**Provided records**:
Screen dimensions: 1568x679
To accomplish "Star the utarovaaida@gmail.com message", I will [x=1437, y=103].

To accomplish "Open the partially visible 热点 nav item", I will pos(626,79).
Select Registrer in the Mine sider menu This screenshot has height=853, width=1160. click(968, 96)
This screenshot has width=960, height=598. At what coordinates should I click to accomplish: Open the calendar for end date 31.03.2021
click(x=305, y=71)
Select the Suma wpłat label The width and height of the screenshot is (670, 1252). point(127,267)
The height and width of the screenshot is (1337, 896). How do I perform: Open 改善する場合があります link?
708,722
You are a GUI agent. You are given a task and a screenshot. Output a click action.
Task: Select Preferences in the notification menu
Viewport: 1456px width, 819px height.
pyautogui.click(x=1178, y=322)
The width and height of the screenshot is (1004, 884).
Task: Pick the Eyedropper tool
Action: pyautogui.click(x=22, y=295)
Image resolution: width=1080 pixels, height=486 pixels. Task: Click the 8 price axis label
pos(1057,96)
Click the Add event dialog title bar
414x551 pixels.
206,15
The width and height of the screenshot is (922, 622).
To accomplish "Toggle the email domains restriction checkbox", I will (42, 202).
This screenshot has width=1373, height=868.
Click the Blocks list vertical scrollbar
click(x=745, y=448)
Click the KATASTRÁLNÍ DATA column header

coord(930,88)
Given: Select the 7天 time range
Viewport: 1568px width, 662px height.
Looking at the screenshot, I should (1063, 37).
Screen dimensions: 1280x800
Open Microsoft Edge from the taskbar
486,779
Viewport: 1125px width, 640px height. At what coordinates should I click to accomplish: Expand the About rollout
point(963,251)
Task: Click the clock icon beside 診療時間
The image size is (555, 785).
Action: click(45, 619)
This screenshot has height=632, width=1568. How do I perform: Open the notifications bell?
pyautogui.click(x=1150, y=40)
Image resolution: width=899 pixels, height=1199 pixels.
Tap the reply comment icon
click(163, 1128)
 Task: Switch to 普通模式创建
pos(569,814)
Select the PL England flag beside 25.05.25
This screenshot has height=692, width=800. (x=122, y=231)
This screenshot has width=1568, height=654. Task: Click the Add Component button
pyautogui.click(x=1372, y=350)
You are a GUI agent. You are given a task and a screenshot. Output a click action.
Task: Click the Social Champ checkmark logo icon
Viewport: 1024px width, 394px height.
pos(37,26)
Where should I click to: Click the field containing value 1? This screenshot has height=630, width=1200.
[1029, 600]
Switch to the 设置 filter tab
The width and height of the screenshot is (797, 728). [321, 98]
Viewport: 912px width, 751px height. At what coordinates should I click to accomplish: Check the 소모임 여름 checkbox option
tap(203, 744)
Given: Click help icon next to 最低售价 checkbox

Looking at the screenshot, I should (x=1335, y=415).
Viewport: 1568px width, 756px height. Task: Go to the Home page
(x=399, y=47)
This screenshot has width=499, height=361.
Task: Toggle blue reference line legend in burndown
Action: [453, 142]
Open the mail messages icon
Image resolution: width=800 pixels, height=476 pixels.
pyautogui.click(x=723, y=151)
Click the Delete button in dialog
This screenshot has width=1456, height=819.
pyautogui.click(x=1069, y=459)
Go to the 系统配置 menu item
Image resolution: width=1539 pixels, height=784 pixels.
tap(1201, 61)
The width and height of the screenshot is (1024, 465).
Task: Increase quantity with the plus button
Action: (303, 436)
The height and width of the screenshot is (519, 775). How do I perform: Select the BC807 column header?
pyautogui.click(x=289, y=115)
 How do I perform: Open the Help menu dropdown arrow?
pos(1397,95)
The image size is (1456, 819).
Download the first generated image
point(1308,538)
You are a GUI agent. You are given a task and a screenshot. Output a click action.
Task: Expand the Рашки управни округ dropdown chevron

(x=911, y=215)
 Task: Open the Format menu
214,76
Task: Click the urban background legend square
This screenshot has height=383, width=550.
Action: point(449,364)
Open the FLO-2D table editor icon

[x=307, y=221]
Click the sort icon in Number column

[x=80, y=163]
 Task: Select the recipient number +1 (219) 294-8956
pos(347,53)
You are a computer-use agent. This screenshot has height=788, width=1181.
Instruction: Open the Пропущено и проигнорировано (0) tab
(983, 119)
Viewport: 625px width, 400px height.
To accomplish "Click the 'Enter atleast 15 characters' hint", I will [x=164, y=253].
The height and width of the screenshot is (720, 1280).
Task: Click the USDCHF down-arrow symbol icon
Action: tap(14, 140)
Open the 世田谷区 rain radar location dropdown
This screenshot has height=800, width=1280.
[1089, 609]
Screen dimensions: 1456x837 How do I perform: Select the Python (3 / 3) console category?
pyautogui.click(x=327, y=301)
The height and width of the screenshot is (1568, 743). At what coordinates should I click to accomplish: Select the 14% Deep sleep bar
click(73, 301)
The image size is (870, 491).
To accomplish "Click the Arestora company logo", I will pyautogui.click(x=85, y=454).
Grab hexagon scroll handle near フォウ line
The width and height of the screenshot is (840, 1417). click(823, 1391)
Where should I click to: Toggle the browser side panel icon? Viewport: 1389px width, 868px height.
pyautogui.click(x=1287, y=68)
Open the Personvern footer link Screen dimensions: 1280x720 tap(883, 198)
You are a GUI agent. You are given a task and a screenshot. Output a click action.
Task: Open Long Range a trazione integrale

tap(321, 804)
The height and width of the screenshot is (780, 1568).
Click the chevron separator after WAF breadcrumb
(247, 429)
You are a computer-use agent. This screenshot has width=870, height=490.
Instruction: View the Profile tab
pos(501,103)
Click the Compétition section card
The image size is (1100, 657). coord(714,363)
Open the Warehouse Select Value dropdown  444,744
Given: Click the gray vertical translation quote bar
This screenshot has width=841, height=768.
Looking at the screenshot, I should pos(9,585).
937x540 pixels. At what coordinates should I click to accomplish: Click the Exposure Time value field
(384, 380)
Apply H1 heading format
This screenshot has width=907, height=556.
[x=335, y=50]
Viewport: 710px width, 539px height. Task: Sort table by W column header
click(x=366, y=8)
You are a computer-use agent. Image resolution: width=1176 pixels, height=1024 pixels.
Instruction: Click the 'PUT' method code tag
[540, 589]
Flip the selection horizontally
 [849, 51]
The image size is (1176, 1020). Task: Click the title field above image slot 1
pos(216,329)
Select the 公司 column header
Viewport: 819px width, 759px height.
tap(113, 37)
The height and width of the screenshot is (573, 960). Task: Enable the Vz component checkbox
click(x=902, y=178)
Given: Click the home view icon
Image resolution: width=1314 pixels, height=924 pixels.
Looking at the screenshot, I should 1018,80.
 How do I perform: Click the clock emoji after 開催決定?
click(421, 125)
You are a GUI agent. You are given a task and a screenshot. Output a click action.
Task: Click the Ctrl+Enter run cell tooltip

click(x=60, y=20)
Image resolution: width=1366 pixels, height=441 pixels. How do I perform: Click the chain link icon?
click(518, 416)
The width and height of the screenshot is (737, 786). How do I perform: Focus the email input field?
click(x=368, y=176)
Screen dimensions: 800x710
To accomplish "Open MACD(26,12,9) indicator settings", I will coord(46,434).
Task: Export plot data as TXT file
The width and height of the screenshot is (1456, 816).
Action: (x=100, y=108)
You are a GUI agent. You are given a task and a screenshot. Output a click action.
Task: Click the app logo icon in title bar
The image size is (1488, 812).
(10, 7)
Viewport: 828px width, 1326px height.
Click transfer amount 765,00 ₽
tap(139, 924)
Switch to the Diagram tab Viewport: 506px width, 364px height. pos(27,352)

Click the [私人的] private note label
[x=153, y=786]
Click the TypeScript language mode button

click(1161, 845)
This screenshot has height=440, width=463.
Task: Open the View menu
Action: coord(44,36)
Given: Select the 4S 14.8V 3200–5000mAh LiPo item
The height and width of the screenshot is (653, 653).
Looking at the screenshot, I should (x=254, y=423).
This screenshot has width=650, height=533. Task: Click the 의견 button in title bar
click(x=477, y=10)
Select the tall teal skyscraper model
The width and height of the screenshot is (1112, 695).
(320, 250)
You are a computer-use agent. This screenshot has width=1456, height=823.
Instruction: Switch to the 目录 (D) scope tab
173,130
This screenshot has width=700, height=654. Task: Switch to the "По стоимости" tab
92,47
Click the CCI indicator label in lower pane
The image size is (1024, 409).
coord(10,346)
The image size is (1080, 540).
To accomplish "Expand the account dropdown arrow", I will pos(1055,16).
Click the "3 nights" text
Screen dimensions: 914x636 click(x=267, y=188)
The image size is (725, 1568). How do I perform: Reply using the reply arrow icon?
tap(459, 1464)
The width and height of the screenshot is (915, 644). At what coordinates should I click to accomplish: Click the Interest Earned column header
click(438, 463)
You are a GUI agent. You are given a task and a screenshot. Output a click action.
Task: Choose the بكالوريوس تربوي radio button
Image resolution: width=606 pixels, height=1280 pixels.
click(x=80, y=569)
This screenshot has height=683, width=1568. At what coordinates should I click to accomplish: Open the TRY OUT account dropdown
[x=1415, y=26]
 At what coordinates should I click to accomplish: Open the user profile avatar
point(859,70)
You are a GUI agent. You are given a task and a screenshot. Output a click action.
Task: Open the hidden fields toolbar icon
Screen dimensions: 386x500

**Description of the task**: Everything from the line containing "At what coordinates should I click to accomplish: Open the user" through the last line above should be copied exactly, please, with nothing added.

**Answer to the exercise**:
 At what coordinates should I click to accomplish: Open the user profile avatar
point(859,70)
You are a GUI agent. You are given a task and a screenshot. Output a click action.
Task: Open the hidden fields toolbar icon
Screen dimensions: 386x500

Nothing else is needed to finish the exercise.